> _Task objective_
Reproduce the following material line for line, with no changes at all.

Material from a pointing dataset:
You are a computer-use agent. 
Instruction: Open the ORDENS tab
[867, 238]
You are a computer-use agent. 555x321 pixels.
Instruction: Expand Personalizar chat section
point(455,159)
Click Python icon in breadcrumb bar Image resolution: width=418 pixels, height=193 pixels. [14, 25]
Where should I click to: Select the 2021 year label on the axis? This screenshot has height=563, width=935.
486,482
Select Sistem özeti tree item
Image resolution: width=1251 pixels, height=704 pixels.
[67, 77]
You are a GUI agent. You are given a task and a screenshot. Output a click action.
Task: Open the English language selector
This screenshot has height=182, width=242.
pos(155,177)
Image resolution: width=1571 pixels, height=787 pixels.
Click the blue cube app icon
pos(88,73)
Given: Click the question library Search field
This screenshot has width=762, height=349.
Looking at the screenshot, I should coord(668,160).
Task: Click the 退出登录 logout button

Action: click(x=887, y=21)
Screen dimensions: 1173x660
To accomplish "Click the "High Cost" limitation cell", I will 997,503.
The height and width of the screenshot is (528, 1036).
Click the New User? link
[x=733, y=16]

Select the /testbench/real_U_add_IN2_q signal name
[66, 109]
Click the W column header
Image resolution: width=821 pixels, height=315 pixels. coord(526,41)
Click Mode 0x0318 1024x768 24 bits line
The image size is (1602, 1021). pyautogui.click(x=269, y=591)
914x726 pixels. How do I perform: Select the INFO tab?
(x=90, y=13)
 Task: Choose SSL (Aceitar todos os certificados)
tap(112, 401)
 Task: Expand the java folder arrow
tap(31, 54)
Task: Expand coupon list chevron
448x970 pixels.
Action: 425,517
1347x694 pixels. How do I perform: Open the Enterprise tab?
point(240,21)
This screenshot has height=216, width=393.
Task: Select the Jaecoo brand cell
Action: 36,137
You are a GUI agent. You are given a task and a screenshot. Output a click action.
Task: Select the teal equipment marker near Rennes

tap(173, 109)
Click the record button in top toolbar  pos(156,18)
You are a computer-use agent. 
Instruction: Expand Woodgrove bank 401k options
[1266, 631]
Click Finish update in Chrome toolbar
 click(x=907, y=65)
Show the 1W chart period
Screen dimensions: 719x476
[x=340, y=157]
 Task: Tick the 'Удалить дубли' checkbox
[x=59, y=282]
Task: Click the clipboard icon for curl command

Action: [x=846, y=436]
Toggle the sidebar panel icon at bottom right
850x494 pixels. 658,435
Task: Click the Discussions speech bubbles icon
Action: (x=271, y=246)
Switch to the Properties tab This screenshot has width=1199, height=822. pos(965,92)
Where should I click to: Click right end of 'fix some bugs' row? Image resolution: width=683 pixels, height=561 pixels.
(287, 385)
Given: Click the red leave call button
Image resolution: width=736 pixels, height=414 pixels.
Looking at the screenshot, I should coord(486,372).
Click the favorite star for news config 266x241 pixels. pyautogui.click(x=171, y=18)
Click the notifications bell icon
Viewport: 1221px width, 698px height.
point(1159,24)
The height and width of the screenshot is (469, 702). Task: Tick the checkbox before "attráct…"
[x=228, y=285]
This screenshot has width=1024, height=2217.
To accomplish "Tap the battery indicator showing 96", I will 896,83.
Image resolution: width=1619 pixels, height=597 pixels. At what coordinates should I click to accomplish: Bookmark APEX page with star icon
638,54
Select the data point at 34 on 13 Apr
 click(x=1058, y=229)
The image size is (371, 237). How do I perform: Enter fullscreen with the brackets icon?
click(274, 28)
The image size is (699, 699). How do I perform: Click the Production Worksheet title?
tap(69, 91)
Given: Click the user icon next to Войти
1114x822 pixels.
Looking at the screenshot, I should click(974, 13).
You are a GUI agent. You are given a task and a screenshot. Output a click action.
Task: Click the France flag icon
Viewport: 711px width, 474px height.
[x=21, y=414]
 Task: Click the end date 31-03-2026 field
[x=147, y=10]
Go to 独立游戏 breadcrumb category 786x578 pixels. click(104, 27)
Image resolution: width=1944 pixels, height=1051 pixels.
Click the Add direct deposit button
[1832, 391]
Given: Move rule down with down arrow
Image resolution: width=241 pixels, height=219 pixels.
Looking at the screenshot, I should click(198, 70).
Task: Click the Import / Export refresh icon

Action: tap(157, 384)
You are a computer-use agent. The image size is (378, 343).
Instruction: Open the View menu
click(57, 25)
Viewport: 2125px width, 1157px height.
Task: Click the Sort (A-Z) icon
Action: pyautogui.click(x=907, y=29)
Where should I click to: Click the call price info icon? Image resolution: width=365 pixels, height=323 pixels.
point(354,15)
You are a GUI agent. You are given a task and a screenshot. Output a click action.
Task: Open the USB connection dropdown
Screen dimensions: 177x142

> _Final result_
You are a computer-use agent. 
Instruction: Open the ORDENS tab
[867, 238]
You are a computer-use agent. 555x321 pixels.
Instruction: Expand Personalizar chat section
point(455,159)
Click Python icon in breadcrumb bar Image resolution: width=418 pixels, height=193 pixels. [14, 25]
Where should I click to: Select the 2021 year label on the axis? This screenshot has height=563, width=935.
486,482
Select Sistem özeti tree item
Image resolution: width=1251 pixels, height=704 pixels.
[67, 77]
You are a GUI agent. You are given a task and a screenshot. Output a click action.
Task: Open the English language selector
This screenshot has height=182, width=242.
pos(155,177)
Image resolution: width=1571 pixels, height=787 pixels.
Click the blue cube app icon
pos(88,73)
Given: Click the question library Search field
This screenshot has width=762, height=349.
Looking at the screenshot, I should coord(668,160).
Task: Click the 退出登录 logout button

Action: click(x=887, y=21)
Screen dimensions: 1173x660
To accomplish "Click the "High Cost" limitation cell", I will 997,503.
The height and width of the screenshot is (528, 1036).
Click the New User? link
[x=733, y=16]

Select the /testbench/real_U_add_IN2_q signal name
[66, 109]
Click the W column header
Image resolution: width=821 pixels, height=315 pixels. coord(526,41)
Click Mode 0x0318 1024x768 24 bits line
The image size is (1602, 1021). pyautogui.click(x=269, y=591)
914x726 pixels. How do I perform: Select the INFO tab?
(x=90, y=13)
 Task: Choose SSL (Aceitar todos os certificados)
tap(112, 401)
 Task: Expand the java folder arrow
tap(31, 54)
Task: Expand coupon list chevron
448x970 pixels.
Action: 425,517
1347x694 pixels. How do I perform: Open the Enterprise tab?
point(240,21)
This screenshot has height=216, width=393.
Task: Select the Jaecoo brand cell
Action: 36,137
You are a GUI agent. You are given a task and a screenshot. Output a click action.
Task: Select the teal equipment marker near Rennes

tap(173, 109)
Click the record button in top toolbar  pos(156,18)
You are a computer-use agent. 
Instruction: Expand Woodgrove bank 401k options
[1266, 631]
Click Finish update in Chrome toolbar
 click(x=907, y=65)
Show the 1W chart period
Screen dimensions: 719x476
[x=340, y=157]
 Task: Tick the 'Удалить дубли' checkbox
[x=59, y=282]
Task: Click the clipboard icon for curl command

Action: [x=846, y=436]
Toggle the sidebar panel icon at bottom right
850x494 pixels. 658,435
Task: Click the Discussions speech bubbles icon
Action: (x=271, y=246)
Switch to the Properties tab This screenshot has width=1199, height=822. pos(965,92)
Where should I click to: Click right end of 'fix some bugs' row? Image resolution: width=683 pixels, height=561 pixels.
(287, 385)
Given: Click the red leave call button
Image resolution: width=736 pixels, height=414 pixels.
Looking at the screenshot, I should coord(486,372).
Click the favorite star for news config 266x241 pixels. pyautogui.click(x=171, y=18)
Click the notifications bell icon
Viewport: 1221px width, 698px height.
point(1159,24)
The height and width of the screenshot is (469, 702). Task: Tick the checkbox before "attráct…"
[x=228, y=285]
This screenshot has width=1024, height=2217.
To accomplish "Tap the battery indicator showing 96", I will 896,83.
Image resolution: width=1619 pixels, height=597 pixels. At what coordinates should I click to accomplish: Bookmark APEX page with star icon
638,54
Select the data point at 34 on 13 Apr
 click(x=1058, y=229)
The image size is (371, 237). How do I perform: Enter fullscreen with the brackets icon?
click(274, 28)
The image size is (699, 699). How do I perform: Click the Production Worksheet title?
tap(69, 91)
Given: Click the user icon next to Войти
1114x822 pixels.
Looking at the screenshot, I should click(974, 13).
You are a GUI agent. You are given a task and a screenshot. Output a click action.
Task: Click the France flag icon
Viewport: 711px width, 474px height.
[x=21, y=414]
 Task: Click the end date 31-03-2026 field
[x=147, y=10]
Go to 独立游戏 breadcrumb category 786x578 pixels. click(104, 27)
Image resolution: width=1944 pixels, height=1051 pixels.
Click the Add direct deposit button
[1832, 391]
Given: Move rule down with down arrow
Image resolution: width=241 pixels, height=219 pixels.
Looking at the screenshot, I should click(198, 70).
Task: Click the Import / Export refresh icon

Action: tap(157, 384)
You are a computer-use agent. The image size is (378, 343).
Instruction: Open the View menu
click(57, 25)
Viewport: 2125px width, 1157px height.
Task: Click the Sort (A-Z) icon
Action: pyautogui.click(x=907, y=29)
Where should I click to: Click the call price info icon? Image resolution: width=365 pixels, height=323 pixels.
point(354,15)
You are a GUI agent. You are given a task and a screenshot. Output a click action.
Task: Open the USB connection dropdown
Screen dimensions: 177x142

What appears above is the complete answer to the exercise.